▶ _Instruction_: Reproduce the entries below, substituting "Filter dropdown" for every occurrence of "Scope dropdown" and leaving everything else unchanged.

▶ _Raw data_:
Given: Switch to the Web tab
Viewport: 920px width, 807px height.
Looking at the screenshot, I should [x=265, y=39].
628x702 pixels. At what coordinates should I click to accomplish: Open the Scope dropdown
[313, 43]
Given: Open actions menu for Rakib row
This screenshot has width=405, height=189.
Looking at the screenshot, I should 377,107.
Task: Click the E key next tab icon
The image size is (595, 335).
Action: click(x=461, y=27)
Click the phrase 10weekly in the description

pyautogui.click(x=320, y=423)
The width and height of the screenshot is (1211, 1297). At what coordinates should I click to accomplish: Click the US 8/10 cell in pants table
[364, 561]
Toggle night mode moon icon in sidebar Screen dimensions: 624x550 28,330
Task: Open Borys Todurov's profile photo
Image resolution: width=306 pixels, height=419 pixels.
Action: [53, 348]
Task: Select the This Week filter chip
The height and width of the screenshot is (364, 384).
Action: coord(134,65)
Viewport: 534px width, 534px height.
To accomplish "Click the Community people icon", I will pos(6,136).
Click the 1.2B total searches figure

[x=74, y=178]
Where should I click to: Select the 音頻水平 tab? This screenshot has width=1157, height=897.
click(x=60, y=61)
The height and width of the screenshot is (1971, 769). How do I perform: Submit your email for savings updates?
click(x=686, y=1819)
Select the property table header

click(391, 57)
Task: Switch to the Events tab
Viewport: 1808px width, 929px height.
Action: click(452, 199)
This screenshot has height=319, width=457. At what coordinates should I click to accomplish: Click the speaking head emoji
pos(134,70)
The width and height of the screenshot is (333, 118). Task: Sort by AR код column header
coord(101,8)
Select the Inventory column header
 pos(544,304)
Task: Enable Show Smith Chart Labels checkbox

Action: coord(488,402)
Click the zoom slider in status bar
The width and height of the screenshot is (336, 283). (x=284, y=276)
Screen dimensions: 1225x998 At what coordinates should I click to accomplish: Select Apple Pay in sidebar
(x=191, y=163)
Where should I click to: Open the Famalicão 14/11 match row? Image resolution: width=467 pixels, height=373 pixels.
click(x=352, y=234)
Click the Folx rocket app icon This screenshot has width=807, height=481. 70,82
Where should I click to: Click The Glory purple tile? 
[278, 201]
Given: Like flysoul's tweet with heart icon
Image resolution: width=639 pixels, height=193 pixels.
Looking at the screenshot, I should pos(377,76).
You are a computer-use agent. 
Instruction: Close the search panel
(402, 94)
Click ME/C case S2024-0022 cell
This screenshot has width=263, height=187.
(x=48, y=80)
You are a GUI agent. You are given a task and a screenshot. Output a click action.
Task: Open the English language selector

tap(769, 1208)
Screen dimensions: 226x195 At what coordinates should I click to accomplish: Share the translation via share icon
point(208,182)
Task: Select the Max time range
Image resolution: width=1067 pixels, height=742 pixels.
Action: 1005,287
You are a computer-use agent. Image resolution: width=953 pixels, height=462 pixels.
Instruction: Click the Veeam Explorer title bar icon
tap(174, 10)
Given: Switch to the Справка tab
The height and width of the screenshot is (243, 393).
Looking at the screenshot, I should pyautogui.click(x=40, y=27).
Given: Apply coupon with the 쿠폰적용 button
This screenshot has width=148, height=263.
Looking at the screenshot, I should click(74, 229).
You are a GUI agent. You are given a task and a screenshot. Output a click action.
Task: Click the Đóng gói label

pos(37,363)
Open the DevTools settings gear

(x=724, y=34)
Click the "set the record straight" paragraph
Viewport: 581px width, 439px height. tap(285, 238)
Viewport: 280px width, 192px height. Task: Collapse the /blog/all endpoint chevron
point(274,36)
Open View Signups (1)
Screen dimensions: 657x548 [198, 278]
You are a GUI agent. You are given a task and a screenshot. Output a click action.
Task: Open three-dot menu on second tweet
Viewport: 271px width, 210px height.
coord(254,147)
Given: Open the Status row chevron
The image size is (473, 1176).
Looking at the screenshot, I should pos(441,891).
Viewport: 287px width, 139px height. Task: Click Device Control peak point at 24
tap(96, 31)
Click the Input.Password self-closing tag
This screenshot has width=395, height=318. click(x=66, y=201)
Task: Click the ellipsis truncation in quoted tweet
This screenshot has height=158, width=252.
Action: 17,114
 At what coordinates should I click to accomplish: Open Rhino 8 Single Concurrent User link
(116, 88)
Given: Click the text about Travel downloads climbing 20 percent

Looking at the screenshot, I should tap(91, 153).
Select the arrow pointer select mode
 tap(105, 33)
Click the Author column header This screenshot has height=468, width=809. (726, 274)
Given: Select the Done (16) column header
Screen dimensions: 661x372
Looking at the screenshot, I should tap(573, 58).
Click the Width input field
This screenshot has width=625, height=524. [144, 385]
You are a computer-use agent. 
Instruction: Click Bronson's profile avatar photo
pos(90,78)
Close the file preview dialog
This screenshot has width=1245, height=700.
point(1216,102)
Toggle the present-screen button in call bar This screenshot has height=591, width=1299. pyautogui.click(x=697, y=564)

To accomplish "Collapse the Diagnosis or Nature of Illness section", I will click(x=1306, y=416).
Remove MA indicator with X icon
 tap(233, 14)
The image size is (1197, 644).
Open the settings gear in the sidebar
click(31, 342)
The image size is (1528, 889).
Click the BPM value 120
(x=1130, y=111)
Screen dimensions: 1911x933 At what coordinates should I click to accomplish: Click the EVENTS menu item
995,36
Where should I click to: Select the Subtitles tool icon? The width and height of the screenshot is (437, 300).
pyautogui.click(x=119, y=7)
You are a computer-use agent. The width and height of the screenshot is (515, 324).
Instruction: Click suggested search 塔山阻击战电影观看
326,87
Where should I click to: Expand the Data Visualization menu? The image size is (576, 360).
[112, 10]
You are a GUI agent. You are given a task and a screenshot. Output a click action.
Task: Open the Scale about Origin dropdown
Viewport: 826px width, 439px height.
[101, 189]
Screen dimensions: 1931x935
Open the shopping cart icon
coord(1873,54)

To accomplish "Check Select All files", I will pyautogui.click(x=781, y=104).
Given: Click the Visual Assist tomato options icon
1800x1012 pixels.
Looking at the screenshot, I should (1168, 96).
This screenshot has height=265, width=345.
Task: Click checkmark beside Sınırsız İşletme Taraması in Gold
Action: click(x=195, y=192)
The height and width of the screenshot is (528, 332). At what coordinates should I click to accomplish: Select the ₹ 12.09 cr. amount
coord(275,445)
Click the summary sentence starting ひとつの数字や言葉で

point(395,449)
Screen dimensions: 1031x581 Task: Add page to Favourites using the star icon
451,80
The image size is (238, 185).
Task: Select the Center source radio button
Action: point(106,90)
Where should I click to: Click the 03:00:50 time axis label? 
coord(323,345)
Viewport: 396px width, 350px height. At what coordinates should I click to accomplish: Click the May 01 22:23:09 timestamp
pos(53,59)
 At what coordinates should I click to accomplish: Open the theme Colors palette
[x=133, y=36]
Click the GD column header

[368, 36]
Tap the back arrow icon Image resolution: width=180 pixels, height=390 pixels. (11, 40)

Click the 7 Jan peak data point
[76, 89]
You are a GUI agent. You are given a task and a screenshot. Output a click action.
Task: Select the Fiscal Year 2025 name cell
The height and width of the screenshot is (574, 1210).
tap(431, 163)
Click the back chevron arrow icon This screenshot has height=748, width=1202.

▶ _Result for this exercise_:
Given: Switch to the Web tab
Viewport: 920px width, 807px height.
Looking at the screenshot, I should [x=265, y=39].
628x702 pixels. At what coordinates should I click to accomplish: Open the Filter dropdown
[313, 43]
Given: Open actions menu for Rakib row
This screenshot has width=405, height=189.
Looking at the screenshot, I should 377,107.
Task: Click the E key next tab icon
The image size is (595, 335).
Action: click(x=461, y=27)
Click the phrase 10weekly in the description

pyautogui.click(x=320, y=423)
The width and height of the screenshot is (1211, 1297). At what coordinates should I click to accomplish: Click the US 8/10 cell in pants table
[364, 561]
Toggle night mode moon icon in sidebar Screen dimensions: 624x550 28,330
Task: Open Borys Todurov's profile photo
Image resolution: width=306 pixels, height=419 pixels.
Action: [53, 348]
Task: Select the This Week filter chip
The height and width of the screenshot is (364, 384).
Action: coord(134,65)
Viewport: 534px width, 534px height.
To accomplish "Click the Community people icon", I will pos(6,136).
Click the 1.2B total searches figure

[x=74, y=178]
Where should I click to: Select the 音頻水平 tab? This screenshot has width=1157, height=897.
click(x=60, y=61)
The height and width of the screenshot is (1971, 769). How do I perform: Submit your email for savings updates?
click(x=686, y=1819)
Select the property table header

click(391, 57)
Task: Switch to the Events tab
Viewport: 1808px width, 929px height.
Action: click(452, 199)
This screenshot has height=319, width=457. At what coordinates should I click to accomplish: Click the speaking head emoji
pos(134,70)
The width and height of the screenshot is (333, 118). Task: Sort by AR код column header
coord(101,8)
Select the Inventory column header
 pos(544,304)
Task: Enable Show Smith Chart Labels checkbox

Action: coord(488,402)
Click the zoom slider in status bar
The width and height of the screenshot is (336, 283). (x=284, y=276)
Screen dimensions: 1225x998 At what coordinates should I click to accomplish: Select Apple Pay in sidebar
(x=191, y=163)
Where should I click to: Open the Famalicão 14/11 match row? Image resolution: width=467 pixels, height=373 pixels.
click(x=352, y=234)
Click the Folx rocket app icon This screenshot has width=807, height=481. 70,82
Where should I click to: Click The Glory purple tile? 
[278, 201]
Given: Like flysoul's tweet with heart icon
Image resolution: width=639 pixels, height=193 pixels.
Looking at the screenshot, I should pos(377,76).
You are a computer-use agent. 
Instruction: Close the search panel
(402, 94)
Click ME/C case S2024-0022 cell
This screenshot has width=263, height=187.
(x=48, y=80)
You are a GUI agent. You are given a task and a screenshot. Output a click action.
Task: Open the English language selector

tap(769, 1208)
Screen dimensions: 226x195 At what coordinates should I click to accomplish: Share the translation via share icon
point(208,182)
Task: Select the Max time range
Image resolution: width=1067 pixels, height=742 pixels.
Action: 1005,287
You are a computer-use agent. Image resolution: width=953 pixels, height=462 pixels.
Instruction: Click the Veeam Explorer title bar icon
tap(174, 10)
Given: Switch to the Справка tab
The height and width of the screenshot is (243, 393).
Looking at the screenshot, I should pyautogui.click(x=40, y=27).
Given: Apply coupon with the 쿠폰적용 button
This screenshot has width=148, height=263.
Looking at the screenshot, I should click(74, 229).
You are a GUI agent. You are given a task and a screenshot. Output a click action.
Task: Click the Đóng gói label

pos(37,363)
Open the DevTools settings gear

(x=724, y=34)
Click the "set the record straight" paragraph
Viewport: 581px width, 439px height. tap(285, 238)
Viewport: 280px width, 192px height. Task: Collapse the /blog/all endpoint chevron
point(274,36)
Open View Signups (1)
Screen dimensions: 657x548 [198, 278]
You are a GUI agent. You are given a task and a screenshot. Output a click action.
Task: Open three-dot menu on second tweet
Viewport: 271px width, 210px height.
coord(254,147)
Given: Open the Status row chevron
The image size is (473, 1176).
Looking at the screenshot, I should pos(441,891).
Viewport: 287px width, 139px height. Task: Click Device Control peak point at 24
tap(96, 31)
Click the Input.Password self-closing tag
This screenshot has width=395, height=318. click(x=66, y=201)
Task: Click the ellipsis truncation in quoted tweet
This screenshot has height=158, width=252.
Action: 17,114
 At what coordinates should I click to accomplish: Open Rhino 8 Single Concurrent User link
(116, 88)
Given: Click the text about Travel downloads climbing 20 percent

Looking at the screenshot, I should tap(91, 153).
Select the arrow pointer select mode
 tap(105, 33)
Click the Author column header This screenshot has height=468, width=809. (726, 274)
Given: Select the Done (16) column header
Screen dimensions: 661x372
Looking at the screenshot, I should tap(573, 58).
Click the Width input field
This screenshot has width=625, height=524. [144, 385]
You are a computer-use agent. 
Instruction: Click Bronson's profile avatar photo
pos(90,78)
Close the file preview dialog
This screenshot has width=1245, height=700.
point(1216,102)
Toggle the present-screen button in call bar This screenshot has height=591, width=1299. pyautogui.click(x=697, y=564)

To accomplish "Collapse the Diagnosis or Nature of Illness section", I will click(x=1306, y=416).
Remove MA indicator with X icon
 tap(233, 14)
The image size is (1197, 644).
Open the settings gear in the sidebar
click(31, 342)
The image size is (1528, 889).
Click the BPM value 120
(x=1130, y=111)
Screen dimensions: 1911x933 At what coordinates should I click to accomplish: Click the EVENTS menu item
995,36
Where should I click to: Select the Subtitles tool icon? The width and height of the screenshot is (437, 300).
pyautogui.click(x=119, y=7)
You are a computer-use agent. The width and height of the screenshot is (515, 324).
Instruction: Click suggested search 塔山阻击战电影观看
326,87
Where should I click to: Expand the Data Visualization menu? The image size is (576, 360).
[112, 10]
You are a GUI agent. You are given a task and a screenshot. Output a click action.
Task: Open the Scale about Origin dropdown
Viewport: 826px width, 439px height.
[101, 189]
Screen dimensions: 1931x935
Open the shopping cart icon
coord(1873,54)

To accomplish "Check Select All files", I will pyautogui.click(x=781, y=104).
Given: Click the Visual Assist tomato options icon
1800x1012 pixels.
Looking at the screenshot, I should (1168, 96).
This screenshot has height=265, width=345.
Task: Click checkmark beside Sınırsız İşletme Taraması in Gold
Action: click(x=195, y=192)
The height and width of the screenshot is (528, 332). At what coordinates should I click to accomplish: Select the ₹ 12.09 cr. amount
coord(275,445)
Click the summary sentence starting ひとつの数字や言葉で

point(395,449)
Screen dimensions: 1031x581 Task: Add page to Favourites using the star icon
451,80
The image size is (238, 185).
Task: Select the Center source radio button
Action: point(106,90)
Where should I click to: Click the 03:00:50 time axis label? 
coord(323,345)
Viewport: 396px width, 350px height. At what coordinates should I click to accomplish: Click the May 01 22:23:09 timestamp
pos(53,59)
 At what coordinates should I click to accomplish: Open the theme Colors palette
[x=133, y=36]
Click the GD column header

[368, 36]
Tap the back arrow icon Image resolution: width=180 pixels, height=390 pixels. (11, 40)

Click the 7 Jan peak data point
[76, 89]
You are a GUI agent. You are given a task and a screenshot. Output a click action.
Task: Select the Fiscal Year 2025 name cell
The height and width of the screenshot is (574, 1210).
tap(431, 163)
Click the back chevron arrow icon This screenshot has height=748, width=1202.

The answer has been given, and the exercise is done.